4. **Check the Points:** Now, we just need to see which of the given points actually sits on this circle. We'll plug in the x and y values for each option into our circle's equation ($$x^{2} + y^{2} = 4$$):
* (a) $$(-2, \sqrt{3})$$: $$(-2)^{2} + (\sqrt{3})^{2} = 4 + 3 = 7$$. Is $$7 = 4$$? Nope!
* (b) $$(-1, \sqrt{2})$$: $$(-1)^{2} + (\sqrt{2})^{2} = 1 + 2 = 3$$. Is $$3 = 4$$? Nope!
* (c) $$(-1, \sqrt{3})$$: $$(-1)^{2} + (\sqrt{3})^{2} = 1 + 3 = 4$$. Is $$4 = 4$$? Yes! This is our point!
* (d) $$(1, 2)$$: $$(1)^{2} + (2)^{2} = 1 + 4 = 5$$. Is $$5 = 4$$? Nope!

So, the only point that lies on our special auxiliary circle is $$(-1, \sqrt{3})$$!

Alternative answer

Answer: (c) $(-1, \sqrt{3})$ Explain
This is a question about <the geometric property of an ellipse, specifically the locus of the foot of the perpendicular from a focus to a tangent, which forms the auxiliary circle>. The solving step is:

First, let's understand what the question is asking. It's asking for a point that lies on a special path. This path is formed by all the points where you drop a straight line (a perpendicular) from one of the "focus" spots of an ellipse onto any line that just touches the ellipse (a "tangent").

There's a cool math fact (a geometric property!) that tells us what this path is: it's always a circle called the "auxiliary circle" of the ellipse. The center of this circle is the same as the center of the ellipse (which is (0,0) for our given ellipse), and its radius is equal to the "semi-major axis" of the ellipse.

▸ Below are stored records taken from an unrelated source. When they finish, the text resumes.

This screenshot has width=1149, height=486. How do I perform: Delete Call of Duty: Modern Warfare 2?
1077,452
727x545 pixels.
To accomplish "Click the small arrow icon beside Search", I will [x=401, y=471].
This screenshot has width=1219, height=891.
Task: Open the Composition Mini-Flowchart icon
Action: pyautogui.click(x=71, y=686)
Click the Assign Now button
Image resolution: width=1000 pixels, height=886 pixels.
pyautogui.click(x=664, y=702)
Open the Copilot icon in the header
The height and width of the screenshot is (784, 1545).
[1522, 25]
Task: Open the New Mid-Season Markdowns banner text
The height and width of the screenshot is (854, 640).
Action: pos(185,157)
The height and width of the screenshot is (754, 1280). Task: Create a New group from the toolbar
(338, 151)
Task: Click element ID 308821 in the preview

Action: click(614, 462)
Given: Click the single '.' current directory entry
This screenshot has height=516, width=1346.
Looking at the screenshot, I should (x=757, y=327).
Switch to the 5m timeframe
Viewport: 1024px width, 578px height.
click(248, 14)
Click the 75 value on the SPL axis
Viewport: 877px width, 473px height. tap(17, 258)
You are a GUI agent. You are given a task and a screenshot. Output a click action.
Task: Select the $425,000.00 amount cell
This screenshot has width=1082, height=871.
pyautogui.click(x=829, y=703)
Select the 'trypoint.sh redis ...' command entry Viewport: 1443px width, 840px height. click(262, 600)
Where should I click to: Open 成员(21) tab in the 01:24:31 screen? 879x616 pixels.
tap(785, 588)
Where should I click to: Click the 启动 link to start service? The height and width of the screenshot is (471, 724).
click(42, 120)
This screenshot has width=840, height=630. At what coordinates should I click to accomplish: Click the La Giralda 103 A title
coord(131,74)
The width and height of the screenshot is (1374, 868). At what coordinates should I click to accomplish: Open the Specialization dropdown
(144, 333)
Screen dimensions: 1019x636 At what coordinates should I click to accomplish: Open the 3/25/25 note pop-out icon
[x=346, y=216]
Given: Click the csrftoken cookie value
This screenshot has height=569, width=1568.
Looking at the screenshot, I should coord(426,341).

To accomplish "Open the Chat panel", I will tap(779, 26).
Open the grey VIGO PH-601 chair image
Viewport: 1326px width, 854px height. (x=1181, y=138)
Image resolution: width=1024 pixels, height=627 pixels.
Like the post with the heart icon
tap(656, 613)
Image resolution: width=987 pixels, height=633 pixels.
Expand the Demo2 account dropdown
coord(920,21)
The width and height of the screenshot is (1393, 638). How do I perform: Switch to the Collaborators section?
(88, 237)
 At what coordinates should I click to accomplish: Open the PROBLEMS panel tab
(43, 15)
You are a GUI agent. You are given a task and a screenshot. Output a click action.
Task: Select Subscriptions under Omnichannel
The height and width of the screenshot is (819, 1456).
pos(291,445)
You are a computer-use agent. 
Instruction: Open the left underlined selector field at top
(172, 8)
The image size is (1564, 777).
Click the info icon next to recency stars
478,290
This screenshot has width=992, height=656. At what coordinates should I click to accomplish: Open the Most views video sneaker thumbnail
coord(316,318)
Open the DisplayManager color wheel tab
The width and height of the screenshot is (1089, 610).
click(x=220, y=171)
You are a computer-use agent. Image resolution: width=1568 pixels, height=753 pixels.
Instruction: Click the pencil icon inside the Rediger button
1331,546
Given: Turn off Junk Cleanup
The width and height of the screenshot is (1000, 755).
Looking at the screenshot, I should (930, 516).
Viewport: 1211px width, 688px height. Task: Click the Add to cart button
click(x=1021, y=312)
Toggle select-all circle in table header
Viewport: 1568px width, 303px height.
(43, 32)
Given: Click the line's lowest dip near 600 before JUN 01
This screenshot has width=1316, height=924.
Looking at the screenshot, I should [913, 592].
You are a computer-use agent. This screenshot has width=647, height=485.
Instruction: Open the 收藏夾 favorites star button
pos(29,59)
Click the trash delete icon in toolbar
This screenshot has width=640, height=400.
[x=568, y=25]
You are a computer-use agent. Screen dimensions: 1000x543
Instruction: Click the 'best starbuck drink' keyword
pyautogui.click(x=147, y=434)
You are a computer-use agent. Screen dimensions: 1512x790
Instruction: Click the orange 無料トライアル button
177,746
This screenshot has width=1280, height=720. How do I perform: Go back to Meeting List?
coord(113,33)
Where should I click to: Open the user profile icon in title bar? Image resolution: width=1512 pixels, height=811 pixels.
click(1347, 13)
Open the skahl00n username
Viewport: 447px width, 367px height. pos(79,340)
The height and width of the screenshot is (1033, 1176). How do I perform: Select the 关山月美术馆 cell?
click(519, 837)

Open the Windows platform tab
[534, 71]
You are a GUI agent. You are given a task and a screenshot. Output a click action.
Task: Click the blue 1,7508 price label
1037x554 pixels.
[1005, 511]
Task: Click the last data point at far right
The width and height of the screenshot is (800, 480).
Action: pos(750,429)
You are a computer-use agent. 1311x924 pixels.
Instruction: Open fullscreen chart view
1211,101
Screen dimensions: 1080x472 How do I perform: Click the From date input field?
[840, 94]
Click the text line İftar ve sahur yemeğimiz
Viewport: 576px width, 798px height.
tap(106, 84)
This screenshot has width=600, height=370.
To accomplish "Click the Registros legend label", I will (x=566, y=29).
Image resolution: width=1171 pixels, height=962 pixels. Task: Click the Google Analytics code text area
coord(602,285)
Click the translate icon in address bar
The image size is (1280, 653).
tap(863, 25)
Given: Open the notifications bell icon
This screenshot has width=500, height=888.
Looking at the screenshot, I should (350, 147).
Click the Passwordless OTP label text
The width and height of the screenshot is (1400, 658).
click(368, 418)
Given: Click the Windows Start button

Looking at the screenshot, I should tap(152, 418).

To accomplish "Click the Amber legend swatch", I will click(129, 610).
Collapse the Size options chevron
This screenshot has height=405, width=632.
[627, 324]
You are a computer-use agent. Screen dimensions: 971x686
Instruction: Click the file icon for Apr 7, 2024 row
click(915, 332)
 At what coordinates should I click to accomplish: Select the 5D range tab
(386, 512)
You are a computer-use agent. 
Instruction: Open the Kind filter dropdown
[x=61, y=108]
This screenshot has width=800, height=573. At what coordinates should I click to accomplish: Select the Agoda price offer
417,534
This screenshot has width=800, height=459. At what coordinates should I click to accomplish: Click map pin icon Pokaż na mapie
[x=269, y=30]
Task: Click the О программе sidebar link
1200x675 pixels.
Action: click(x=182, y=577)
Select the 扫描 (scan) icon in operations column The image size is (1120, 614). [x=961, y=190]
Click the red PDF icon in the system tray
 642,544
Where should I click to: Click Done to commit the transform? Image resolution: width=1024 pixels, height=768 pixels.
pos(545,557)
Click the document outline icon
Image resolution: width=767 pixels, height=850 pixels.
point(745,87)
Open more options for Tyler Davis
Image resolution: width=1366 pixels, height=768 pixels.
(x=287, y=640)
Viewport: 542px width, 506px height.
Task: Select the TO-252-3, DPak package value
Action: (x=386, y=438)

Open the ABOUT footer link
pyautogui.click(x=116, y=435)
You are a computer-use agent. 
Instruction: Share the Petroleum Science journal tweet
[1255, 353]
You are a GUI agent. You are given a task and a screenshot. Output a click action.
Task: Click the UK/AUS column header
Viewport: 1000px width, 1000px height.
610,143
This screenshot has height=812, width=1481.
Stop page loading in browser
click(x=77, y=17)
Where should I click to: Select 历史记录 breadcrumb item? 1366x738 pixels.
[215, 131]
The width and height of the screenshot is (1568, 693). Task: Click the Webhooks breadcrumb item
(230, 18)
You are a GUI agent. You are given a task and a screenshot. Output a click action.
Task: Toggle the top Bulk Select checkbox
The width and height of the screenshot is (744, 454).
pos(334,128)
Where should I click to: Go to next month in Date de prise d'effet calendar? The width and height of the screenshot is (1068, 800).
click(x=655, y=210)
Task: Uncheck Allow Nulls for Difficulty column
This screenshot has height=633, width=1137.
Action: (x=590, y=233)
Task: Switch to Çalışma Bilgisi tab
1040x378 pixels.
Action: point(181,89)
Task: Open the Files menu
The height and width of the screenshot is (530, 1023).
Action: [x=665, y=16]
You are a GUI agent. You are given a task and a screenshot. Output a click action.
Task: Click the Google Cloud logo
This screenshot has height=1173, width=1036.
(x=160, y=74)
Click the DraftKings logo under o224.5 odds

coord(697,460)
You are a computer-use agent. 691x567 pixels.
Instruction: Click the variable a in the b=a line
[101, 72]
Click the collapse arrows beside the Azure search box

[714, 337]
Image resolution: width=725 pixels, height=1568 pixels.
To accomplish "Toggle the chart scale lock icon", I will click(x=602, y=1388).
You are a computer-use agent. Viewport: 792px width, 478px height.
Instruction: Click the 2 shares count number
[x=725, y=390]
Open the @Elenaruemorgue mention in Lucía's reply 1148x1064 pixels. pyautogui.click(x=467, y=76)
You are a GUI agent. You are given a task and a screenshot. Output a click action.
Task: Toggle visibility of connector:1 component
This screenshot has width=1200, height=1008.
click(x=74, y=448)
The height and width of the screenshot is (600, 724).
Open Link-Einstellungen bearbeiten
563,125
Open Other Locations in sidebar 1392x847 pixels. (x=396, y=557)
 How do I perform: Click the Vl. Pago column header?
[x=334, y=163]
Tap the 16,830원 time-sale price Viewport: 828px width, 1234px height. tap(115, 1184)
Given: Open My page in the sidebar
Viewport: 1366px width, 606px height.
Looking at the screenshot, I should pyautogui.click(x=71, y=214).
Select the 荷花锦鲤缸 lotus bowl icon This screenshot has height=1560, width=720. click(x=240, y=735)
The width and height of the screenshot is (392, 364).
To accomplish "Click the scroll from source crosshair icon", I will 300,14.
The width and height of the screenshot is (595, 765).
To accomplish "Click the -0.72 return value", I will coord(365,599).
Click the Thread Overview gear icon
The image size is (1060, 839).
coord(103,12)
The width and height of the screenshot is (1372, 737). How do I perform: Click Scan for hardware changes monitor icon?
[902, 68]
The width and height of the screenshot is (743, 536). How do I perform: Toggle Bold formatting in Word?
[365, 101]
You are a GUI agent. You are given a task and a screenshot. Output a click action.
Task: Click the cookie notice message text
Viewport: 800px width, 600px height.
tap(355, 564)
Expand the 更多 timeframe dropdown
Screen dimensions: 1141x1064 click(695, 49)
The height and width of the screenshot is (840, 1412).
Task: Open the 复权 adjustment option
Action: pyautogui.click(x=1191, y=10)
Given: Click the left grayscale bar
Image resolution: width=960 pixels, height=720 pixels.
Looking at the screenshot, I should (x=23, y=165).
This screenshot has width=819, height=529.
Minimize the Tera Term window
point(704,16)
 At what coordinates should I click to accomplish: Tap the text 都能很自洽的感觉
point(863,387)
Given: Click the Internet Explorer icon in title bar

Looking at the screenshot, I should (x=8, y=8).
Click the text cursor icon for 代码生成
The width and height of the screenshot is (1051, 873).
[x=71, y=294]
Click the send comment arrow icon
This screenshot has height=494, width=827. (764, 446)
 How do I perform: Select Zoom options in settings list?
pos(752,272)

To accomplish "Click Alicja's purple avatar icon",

Let's find the semi-major axis from our ellipse's equation:
The given ellipse equation is $$\frac{x^{2}}{4}+\frac{y^{2}}{2}=1$$.
The standard form for an ellipse centered at the origin is $$\frac{x^{2}}{a^{2}}+\frac{y^{2}}{b^{2}}=1$$.
By comparing these two equations, we can see that $a^2 = 4$.
So, $a = \sqrt{4} = 2$.
The value 'a' is our semi-major axis, and it's also the radius of the auxiliary circle!

Now we know the auxiliary circle has its center at $(0,0)$ and a radius of $2$.
The equation for a circle centered at $(0,0)$ with radius $r$ is $x^2 + y^2 = r^2$.
So, the equation for our auxiliary circle (the locus we're looking for) is $x^2 + y^2 = 2^2$, which simplifies to $x^2 + y^2 = 4$.

Finally, we just need to check which of the given points fits this equation ($x^2 + y^2 = 4$):

* (a) $(-2, \sqrt{3})$: $(-2)^2 + (\sqrt{3})^2 = 4 + 3 = 7$. (Not 4)
* (b) $(-1, \sqrt{2})$: $(-1)^2 + (\sqrt{2})^2 = 1 + 2 = 3$. (Not 4)
* (c) $(-1, \sqrt{3})$: $(-1)^2 + (\sqrt{3})^2 = 1 + 3 = 4$. (This one works!)
* (d) $(1,2)$: $(1)^2 + (2)^2 = 1 + 4 = 5$. (Not 4)

So, the point $(-1, \sqrt{3})$ is the one that lies on the locus.